GRANTHAM A solid band of commuters have arrived in Grantham on the crest of the various housing booms, as high prices rippled out from London. Today’s residents also include ‘virtual commuters’, who make only occasional visits to London, or former commuters who set up local companies in the area in order to work nearer to home. What everyone knows about Grantham is that Lady Thatcher was born here, in North Parade. Not quite so many people remember that Sir Isaac Newton was born here, too. Thatcher was educated at Kesteven and Grantham Girls’ School, which is still doing for girls what Kings does for boys. The town also has an associated college of Nottingham Trent University offering courses in building, business studies and engineering. Leisure is high on the agenda, in the form of the Meres Leisure Centre and athletics and football stadium. There are golf courses at Belton Park, Belton Woods and Stoke Rochford, and good fishing on the River Witham.
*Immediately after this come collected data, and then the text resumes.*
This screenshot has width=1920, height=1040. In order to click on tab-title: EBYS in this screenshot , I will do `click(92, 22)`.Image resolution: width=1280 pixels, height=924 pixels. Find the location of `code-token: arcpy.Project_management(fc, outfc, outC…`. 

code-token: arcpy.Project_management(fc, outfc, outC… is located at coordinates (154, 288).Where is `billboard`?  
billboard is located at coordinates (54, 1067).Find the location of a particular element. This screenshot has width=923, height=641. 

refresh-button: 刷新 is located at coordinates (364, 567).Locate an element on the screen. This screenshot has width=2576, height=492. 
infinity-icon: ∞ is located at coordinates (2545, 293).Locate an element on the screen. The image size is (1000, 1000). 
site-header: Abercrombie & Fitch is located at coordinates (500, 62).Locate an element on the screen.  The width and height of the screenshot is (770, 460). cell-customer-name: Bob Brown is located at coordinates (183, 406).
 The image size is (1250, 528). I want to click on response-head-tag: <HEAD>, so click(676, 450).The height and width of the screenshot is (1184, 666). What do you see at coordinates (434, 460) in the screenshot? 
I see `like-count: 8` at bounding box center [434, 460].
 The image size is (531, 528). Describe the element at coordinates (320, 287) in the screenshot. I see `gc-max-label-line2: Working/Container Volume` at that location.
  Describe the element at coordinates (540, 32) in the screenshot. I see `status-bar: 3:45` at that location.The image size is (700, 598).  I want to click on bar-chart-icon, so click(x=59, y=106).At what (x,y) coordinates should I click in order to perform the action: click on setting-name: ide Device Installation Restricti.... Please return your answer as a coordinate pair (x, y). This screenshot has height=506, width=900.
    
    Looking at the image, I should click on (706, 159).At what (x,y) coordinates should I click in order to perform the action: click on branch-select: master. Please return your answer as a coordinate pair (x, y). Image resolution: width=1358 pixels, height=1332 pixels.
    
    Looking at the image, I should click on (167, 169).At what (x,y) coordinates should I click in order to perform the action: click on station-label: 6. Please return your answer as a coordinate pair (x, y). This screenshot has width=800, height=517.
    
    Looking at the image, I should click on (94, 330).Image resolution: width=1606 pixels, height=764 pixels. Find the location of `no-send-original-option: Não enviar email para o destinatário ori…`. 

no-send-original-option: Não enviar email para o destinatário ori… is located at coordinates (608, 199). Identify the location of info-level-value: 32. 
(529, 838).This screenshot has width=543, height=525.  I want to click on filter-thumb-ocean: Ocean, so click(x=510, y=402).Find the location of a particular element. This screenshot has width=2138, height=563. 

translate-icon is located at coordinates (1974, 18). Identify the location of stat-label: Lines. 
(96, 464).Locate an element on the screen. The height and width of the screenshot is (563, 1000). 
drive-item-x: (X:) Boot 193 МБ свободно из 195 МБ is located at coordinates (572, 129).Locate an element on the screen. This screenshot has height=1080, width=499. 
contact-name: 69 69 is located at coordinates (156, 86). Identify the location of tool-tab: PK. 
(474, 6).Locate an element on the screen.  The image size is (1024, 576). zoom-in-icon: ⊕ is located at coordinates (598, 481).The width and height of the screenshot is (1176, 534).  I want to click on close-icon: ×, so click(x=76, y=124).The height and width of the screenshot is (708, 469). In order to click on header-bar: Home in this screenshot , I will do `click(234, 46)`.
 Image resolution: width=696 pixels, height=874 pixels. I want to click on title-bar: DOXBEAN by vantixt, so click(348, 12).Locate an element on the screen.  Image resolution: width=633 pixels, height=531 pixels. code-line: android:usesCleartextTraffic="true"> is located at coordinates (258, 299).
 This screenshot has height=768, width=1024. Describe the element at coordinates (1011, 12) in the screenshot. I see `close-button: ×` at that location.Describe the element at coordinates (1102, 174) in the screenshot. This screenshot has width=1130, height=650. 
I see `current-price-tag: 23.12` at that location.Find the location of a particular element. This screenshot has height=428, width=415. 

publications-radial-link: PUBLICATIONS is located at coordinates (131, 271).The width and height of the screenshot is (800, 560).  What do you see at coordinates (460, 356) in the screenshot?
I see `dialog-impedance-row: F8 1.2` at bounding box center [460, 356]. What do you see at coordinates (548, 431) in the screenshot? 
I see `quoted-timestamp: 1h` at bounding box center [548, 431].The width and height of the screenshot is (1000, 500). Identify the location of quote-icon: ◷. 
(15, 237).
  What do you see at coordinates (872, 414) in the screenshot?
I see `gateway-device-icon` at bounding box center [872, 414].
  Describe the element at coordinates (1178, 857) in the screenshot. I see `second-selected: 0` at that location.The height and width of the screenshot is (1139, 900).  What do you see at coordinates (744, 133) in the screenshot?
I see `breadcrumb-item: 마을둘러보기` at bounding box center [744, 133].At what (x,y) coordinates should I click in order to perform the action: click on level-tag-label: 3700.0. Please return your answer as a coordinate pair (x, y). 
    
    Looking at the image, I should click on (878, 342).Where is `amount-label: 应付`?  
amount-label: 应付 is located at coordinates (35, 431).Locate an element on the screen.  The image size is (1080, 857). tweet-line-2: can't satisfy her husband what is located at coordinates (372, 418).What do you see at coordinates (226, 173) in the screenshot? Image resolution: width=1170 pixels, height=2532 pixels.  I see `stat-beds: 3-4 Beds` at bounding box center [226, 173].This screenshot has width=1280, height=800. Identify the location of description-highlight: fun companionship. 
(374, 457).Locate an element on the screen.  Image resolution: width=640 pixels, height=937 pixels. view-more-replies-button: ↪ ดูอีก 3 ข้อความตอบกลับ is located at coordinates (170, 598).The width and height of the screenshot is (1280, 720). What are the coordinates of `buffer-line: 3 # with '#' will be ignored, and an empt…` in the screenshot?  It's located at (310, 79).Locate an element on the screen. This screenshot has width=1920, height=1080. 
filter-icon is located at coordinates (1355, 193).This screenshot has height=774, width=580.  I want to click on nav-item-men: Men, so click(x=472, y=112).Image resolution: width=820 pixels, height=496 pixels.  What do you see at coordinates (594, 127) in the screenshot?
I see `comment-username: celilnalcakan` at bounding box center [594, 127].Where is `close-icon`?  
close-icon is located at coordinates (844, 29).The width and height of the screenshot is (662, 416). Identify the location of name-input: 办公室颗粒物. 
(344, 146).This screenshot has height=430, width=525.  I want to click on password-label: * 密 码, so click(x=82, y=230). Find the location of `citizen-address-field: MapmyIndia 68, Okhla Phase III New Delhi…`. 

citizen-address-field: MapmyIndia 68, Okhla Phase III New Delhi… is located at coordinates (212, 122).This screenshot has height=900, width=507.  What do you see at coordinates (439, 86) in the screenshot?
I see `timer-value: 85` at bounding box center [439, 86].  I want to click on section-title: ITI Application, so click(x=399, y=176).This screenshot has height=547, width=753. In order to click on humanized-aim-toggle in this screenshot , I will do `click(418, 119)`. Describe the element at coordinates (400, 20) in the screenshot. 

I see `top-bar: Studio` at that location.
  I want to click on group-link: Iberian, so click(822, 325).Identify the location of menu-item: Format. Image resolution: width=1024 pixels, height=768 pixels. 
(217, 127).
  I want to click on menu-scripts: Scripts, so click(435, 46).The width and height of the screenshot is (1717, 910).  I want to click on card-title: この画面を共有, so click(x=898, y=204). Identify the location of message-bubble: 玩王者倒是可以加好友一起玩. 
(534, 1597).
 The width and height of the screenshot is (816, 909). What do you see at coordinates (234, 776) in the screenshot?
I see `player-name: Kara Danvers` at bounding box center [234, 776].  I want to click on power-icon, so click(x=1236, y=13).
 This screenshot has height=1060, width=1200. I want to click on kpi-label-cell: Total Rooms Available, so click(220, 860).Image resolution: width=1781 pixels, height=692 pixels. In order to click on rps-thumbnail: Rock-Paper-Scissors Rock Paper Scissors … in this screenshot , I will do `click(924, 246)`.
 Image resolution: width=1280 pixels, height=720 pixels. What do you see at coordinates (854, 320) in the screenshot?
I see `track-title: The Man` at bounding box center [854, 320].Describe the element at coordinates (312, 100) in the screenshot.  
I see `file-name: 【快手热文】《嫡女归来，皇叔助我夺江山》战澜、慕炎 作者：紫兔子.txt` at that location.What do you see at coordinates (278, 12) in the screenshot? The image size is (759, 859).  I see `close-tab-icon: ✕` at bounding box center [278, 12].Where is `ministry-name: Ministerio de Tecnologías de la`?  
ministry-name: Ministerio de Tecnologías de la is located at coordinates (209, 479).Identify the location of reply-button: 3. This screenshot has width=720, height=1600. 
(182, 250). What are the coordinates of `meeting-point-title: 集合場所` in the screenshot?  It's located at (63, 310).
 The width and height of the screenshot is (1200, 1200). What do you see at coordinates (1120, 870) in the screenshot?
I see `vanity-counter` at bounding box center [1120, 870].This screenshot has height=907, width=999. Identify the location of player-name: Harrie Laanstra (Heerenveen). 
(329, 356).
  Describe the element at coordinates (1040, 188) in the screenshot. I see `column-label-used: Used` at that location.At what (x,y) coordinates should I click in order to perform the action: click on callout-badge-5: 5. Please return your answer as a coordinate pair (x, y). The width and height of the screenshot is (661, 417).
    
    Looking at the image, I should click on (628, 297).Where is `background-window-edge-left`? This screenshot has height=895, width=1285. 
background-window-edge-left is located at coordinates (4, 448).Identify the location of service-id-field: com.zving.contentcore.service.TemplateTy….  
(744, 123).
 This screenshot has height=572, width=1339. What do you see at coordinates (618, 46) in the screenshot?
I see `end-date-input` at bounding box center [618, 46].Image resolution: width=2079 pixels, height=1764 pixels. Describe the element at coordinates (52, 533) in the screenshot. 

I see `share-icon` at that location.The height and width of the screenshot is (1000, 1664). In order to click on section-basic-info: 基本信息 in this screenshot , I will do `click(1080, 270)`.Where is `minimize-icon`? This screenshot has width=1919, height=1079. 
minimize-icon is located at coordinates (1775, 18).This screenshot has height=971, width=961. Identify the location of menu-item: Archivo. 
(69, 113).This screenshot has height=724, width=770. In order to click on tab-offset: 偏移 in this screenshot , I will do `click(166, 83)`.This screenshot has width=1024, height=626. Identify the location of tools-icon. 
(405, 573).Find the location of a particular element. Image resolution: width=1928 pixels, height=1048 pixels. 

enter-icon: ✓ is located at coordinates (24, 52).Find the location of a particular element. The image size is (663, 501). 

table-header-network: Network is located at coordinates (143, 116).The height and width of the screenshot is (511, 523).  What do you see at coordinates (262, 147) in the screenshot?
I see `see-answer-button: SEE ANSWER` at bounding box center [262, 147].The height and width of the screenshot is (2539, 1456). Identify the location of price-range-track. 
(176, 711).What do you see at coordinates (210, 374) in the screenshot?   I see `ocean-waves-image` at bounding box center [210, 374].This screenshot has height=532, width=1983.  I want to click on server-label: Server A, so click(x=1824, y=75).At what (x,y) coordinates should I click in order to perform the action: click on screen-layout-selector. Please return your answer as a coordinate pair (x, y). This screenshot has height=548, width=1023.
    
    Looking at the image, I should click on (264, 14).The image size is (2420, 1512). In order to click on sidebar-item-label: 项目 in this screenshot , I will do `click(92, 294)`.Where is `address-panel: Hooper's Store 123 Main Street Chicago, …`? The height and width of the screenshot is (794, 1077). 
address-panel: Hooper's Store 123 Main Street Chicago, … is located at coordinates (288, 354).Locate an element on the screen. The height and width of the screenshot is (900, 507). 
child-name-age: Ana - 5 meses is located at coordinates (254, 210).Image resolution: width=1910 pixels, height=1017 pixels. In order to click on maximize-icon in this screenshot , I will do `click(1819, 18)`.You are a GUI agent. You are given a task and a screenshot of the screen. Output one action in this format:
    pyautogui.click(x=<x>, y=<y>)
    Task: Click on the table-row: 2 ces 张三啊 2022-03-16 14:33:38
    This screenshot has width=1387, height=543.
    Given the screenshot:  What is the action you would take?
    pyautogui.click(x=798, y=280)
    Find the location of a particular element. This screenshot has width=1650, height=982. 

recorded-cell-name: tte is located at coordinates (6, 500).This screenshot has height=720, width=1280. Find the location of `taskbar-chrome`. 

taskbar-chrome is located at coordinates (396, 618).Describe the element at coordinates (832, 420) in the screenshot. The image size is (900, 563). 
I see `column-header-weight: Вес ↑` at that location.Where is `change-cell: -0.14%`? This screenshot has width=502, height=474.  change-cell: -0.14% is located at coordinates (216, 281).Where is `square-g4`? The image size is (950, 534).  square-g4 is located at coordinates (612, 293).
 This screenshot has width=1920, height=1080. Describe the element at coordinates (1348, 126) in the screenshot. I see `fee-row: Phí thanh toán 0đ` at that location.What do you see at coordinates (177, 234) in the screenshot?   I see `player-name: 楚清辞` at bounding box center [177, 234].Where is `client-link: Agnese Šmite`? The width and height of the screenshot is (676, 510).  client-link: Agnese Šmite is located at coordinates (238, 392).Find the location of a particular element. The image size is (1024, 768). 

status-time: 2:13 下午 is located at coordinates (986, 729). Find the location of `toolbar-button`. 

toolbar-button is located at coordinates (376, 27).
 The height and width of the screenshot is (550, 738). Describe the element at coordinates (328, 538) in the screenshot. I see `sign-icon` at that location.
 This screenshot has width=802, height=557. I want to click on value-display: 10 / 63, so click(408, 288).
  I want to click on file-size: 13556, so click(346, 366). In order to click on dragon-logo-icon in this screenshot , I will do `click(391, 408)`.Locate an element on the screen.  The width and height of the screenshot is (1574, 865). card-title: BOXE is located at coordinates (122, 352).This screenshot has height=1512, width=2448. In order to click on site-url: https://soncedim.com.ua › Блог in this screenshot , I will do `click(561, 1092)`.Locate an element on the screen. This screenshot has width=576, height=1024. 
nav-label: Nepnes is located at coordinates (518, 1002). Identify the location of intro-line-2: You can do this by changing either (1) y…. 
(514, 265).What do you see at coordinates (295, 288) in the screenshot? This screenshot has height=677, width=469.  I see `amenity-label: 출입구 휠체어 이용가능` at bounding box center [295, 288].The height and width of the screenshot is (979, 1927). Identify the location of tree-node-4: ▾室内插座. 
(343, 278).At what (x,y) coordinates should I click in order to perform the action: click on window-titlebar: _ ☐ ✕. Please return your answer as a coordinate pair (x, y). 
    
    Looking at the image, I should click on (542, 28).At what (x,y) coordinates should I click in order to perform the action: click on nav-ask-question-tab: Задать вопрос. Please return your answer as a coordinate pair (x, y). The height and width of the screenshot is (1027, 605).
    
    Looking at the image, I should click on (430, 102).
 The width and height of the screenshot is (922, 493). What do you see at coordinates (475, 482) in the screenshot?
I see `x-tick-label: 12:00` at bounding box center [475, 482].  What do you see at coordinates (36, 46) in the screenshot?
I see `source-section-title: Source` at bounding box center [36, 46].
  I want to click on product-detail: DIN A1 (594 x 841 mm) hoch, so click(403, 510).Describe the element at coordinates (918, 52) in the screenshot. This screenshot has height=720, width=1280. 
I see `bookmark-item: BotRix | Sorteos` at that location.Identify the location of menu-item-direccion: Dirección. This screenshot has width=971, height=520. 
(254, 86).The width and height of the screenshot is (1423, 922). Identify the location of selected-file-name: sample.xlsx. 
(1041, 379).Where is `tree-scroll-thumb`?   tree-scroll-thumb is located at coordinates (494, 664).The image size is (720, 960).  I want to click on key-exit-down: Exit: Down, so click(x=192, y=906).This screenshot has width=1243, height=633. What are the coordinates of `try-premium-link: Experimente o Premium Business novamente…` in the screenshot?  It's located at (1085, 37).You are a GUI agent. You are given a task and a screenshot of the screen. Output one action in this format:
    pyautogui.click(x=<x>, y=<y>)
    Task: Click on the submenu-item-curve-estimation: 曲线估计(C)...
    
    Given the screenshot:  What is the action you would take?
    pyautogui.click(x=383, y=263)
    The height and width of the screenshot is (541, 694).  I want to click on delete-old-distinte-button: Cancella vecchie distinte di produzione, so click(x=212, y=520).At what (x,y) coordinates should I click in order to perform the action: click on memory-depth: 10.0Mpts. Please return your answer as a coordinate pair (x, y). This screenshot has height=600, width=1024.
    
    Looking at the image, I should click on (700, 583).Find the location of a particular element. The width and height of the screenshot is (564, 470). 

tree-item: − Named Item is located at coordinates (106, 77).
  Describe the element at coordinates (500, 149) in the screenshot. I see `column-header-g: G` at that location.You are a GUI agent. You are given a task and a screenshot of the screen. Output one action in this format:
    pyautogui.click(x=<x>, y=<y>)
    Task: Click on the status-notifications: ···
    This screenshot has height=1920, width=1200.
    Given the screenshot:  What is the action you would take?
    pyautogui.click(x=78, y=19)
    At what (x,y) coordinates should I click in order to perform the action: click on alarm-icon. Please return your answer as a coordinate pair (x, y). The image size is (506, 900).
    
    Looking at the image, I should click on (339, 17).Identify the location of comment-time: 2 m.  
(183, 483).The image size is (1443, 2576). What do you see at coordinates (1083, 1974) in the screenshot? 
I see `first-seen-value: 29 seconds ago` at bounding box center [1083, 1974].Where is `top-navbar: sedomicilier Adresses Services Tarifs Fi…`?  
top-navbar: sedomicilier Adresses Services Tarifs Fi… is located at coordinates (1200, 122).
Grantham has a smattering of ancient houses in Castlegate and Church Street, as well as the celebrated Angel and Royal Hotel, but much of it now consists of new development. At the lower end of the market, two-bedroom period town houses start at £85,000. Four-bedroom detached houses cost between £170,000 and £300,000. The best roads to live in are probably those leading out towards the villages of Manthorpe and Belton. Large detached houses, set well back from the road, can be bought for around £300,000.
The limestone hills around Grantham contain some pretty stone villages, particularly in the west. Barrowby, for instance, stands high enough to afford good views across the Vale of Belvoir. A four-bedroom family-sized stone house here might cost £350,000. Denton is another handsome stone village, which used to be part of the Welby estate. Denton Reservoir nearby is popular with anglers, and has some attractive pathways along its banks. There is some Sixties housing in the mix, and a small council estate. You could expect to pay £350,000 for a three-bedroom period house with a garage; £110,000 for a semi.
Closer to Grantham, Harlaxton is sufficiently attractive to have been designated a conservation area and has not been abused by unimaginative modern development. It owes much of its style to the Gregory family, who built the eye-catching manor house in the early 19th century as well as some of the Regency-style houses in the village. A country cottage with three bedrooms might cost £300,000.
Perhaps two of the most exclusive villages are Manthorpe and Belton to the north, sandwiched by Belton Hall and its magnificent park, now in the hands of the National Trust. Little ever comes up for sale in Belton, but if you were lucky you could expect to pay £450,000 for something with four bedrooms.